* PROMPT
The stretch from the line with "Instruction: Select the Delete" through the line with "1100x500 pixels." in the records below: write it out exactly, and nothing else.

(Items from a data source)
§ §

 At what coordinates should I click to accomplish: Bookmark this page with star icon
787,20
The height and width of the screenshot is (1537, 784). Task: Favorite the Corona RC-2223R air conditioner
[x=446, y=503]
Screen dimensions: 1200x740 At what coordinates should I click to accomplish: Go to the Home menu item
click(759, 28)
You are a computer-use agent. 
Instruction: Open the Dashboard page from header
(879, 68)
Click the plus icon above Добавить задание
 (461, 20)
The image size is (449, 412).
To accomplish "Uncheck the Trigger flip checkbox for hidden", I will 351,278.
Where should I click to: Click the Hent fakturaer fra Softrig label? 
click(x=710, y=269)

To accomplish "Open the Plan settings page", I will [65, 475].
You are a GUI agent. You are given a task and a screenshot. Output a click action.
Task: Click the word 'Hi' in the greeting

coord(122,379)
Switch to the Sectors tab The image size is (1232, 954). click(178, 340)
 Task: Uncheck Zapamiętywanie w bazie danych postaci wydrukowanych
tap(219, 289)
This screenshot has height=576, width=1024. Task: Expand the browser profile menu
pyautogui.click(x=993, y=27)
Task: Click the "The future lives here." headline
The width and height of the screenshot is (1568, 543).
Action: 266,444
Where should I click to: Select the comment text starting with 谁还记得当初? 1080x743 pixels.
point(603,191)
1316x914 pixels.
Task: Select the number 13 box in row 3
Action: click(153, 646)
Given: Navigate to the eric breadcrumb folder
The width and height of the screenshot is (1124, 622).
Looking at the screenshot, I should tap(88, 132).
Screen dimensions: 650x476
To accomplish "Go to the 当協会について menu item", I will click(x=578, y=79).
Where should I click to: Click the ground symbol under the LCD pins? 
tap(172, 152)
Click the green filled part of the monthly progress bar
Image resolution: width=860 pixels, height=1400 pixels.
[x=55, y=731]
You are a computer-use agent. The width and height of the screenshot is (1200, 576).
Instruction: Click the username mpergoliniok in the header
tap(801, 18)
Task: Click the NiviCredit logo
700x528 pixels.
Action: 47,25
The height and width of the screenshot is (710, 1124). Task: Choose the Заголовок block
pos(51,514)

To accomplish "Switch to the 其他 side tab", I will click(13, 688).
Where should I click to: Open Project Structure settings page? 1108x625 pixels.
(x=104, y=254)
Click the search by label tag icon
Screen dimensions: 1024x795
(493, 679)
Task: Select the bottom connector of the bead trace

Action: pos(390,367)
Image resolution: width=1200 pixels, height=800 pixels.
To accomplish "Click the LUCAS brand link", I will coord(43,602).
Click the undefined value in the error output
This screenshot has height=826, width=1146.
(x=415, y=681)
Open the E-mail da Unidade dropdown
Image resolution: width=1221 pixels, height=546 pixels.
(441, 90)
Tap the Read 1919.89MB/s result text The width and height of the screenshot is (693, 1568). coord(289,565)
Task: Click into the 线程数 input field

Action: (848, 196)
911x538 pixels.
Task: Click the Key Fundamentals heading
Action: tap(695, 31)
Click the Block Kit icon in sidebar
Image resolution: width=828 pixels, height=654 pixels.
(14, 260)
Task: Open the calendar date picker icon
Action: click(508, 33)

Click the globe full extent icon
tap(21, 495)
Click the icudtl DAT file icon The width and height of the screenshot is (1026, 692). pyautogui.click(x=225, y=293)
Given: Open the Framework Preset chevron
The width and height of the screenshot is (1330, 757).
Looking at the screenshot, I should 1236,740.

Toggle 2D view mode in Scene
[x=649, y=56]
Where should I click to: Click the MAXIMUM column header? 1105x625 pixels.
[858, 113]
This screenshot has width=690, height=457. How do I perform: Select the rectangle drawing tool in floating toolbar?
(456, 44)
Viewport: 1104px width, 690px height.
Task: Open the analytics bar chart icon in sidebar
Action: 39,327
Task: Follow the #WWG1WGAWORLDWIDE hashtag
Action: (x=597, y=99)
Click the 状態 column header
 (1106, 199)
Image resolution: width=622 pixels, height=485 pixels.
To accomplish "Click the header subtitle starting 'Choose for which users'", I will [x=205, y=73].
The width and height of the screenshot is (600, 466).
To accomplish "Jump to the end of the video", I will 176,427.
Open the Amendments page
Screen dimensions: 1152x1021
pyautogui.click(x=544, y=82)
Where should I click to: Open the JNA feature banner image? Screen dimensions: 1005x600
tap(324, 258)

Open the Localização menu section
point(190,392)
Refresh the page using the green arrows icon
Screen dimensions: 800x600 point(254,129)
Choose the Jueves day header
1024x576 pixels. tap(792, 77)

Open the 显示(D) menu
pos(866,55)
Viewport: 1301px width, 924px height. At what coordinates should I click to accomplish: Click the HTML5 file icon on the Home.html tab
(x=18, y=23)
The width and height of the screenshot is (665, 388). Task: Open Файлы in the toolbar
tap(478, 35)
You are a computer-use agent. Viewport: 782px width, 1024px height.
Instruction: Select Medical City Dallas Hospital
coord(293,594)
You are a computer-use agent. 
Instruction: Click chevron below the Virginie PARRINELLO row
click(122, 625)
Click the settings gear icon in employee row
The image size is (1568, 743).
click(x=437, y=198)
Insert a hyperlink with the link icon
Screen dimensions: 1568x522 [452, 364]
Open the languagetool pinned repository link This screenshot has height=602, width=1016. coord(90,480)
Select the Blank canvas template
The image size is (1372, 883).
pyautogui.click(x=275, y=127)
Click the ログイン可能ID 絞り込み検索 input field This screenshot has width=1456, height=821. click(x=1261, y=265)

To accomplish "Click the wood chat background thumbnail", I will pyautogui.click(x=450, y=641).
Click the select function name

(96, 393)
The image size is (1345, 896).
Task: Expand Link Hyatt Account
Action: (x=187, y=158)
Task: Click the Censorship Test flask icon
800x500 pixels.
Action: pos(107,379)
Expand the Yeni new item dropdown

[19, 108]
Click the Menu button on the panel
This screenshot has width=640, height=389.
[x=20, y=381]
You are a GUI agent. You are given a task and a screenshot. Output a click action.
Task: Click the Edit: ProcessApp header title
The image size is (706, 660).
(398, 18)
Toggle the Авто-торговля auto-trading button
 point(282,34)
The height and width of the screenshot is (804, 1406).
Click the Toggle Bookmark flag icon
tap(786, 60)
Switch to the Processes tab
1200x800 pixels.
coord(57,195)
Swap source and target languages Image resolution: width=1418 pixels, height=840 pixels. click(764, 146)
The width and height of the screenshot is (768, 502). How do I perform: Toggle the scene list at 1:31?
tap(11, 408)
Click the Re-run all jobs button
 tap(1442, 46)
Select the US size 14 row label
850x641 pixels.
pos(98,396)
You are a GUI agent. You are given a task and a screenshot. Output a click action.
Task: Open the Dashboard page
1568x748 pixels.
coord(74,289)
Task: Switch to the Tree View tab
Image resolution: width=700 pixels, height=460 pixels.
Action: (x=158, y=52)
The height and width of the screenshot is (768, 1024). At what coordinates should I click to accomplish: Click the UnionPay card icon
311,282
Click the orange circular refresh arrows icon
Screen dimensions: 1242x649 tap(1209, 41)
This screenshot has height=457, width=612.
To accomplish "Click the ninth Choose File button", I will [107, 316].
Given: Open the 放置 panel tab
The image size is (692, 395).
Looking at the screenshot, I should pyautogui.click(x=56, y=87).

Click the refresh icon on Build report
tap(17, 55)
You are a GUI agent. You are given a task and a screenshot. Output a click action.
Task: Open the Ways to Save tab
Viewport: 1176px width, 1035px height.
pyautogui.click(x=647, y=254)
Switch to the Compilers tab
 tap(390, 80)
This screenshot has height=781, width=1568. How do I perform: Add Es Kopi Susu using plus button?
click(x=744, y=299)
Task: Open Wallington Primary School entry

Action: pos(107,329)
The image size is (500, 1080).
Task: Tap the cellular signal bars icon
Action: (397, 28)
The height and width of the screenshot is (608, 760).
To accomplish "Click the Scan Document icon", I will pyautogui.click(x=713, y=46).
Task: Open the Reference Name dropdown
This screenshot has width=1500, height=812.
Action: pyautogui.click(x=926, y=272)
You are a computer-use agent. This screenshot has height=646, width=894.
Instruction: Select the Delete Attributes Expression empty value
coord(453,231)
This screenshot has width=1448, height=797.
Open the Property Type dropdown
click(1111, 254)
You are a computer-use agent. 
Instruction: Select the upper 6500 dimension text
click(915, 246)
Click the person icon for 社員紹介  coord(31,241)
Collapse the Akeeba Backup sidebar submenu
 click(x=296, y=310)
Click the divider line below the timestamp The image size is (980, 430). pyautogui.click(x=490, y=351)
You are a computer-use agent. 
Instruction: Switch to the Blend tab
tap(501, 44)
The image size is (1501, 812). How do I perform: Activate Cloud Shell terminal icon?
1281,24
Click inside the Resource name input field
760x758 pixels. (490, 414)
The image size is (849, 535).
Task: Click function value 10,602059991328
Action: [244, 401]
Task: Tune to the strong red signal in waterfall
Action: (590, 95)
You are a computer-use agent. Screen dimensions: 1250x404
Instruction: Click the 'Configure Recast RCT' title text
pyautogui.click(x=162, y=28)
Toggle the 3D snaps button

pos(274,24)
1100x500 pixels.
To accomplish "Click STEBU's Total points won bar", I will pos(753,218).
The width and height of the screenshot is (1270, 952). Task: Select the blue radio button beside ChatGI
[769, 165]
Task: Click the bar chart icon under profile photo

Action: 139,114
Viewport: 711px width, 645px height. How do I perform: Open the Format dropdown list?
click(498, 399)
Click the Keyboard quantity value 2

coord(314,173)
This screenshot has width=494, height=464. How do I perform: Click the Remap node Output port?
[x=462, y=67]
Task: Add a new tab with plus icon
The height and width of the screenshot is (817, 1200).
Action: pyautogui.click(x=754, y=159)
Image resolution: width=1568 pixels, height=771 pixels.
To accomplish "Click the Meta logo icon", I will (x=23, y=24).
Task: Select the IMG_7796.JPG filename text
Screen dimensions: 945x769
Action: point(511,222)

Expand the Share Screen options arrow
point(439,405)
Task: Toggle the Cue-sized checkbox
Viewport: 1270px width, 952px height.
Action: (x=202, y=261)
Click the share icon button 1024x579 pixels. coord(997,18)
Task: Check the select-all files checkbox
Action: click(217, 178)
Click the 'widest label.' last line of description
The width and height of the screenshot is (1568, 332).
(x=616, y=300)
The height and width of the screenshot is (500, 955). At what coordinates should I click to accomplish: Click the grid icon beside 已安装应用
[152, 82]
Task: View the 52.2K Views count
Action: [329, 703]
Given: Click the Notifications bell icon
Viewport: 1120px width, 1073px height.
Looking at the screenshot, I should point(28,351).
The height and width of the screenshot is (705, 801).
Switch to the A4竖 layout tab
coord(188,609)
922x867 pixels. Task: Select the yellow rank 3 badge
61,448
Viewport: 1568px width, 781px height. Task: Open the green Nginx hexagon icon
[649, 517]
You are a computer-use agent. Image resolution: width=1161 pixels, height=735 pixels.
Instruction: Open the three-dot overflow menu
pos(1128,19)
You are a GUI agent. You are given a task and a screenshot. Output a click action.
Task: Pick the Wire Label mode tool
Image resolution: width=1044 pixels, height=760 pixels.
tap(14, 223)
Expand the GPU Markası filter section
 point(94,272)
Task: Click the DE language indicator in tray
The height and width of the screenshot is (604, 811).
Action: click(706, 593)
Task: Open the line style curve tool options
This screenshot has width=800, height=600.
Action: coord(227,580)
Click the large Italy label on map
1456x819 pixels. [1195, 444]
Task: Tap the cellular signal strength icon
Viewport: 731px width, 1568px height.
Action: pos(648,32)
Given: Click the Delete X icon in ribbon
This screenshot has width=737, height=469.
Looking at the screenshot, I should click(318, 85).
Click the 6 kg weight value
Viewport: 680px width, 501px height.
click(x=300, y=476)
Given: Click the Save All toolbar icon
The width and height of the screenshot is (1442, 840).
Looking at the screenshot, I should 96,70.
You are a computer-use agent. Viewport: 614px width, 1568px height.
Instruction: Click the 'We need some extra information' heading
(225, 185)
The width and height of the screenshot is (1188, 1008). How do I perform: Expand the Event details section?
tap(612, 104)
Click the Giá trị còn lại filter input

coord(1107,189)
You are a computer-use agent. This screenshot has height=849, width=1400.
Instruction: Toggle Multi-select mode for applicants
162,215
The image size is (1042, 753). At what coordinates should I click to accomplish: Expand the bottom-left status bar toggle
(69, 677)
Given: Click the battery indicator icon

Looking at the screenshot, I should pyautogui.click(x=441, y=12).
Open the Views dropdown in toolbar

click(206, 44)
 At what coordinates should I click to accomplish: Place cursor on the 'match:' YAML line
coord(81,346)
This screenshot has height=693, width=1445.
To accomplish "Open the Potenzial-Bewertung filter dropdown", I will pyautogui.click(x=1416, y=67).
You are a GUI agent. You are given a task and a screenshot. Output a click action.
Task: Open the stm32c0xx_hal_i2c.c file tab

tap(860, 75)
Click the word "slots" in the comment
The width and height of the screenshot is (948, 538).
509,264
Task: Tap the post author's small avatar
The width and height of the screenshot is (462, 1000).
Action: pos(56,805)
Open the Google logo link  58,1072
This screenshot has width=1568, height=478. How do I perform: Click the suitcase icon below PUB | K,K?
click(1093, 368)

§ §

* YOUR SOLUTION
Instruction: Select the Delete Attributes Expression empty value
coord(453,231)
This screenshot has width=1448, height=797.
Open the Property Type dropdown
click(1111, 254)
You are a computer-use agent. 
Instruction: Select the upper 6500 dimension text
click(915, 246)
Click the person icon for 社員紹介  coord(31,241)
Collapse the Akeeba Backup sidebar submenu
 click(x=296, y=310)
Click the divider line below the timestamp The image size is (980, 430). pyautogui.click(x=490, y=351)
You are a computer-use agent. 
Instruction: Switch to the Blend tab
tap(501, 44)
The image size is (1501, 812). How do I perform: Activate Cloud Shell terminal icon?
1281,24
Click inside the Resource name input field
760x758 pixels. (490, 414)
The image size is (849, 535).
Task: Click function value 10,602059991328
Action: [244, 401]
Task: Tune to the strong red signal in waterfall
Action: (590, 95)
You are a computer-use agent. Screen dimensions: 1250x404
Instruction: Click the 'Configure Recast RCT' title text
pyautogui.click(x=162, y=28)
Toggle the 3D snaps button

pos(274,24)
1100x500 pixels.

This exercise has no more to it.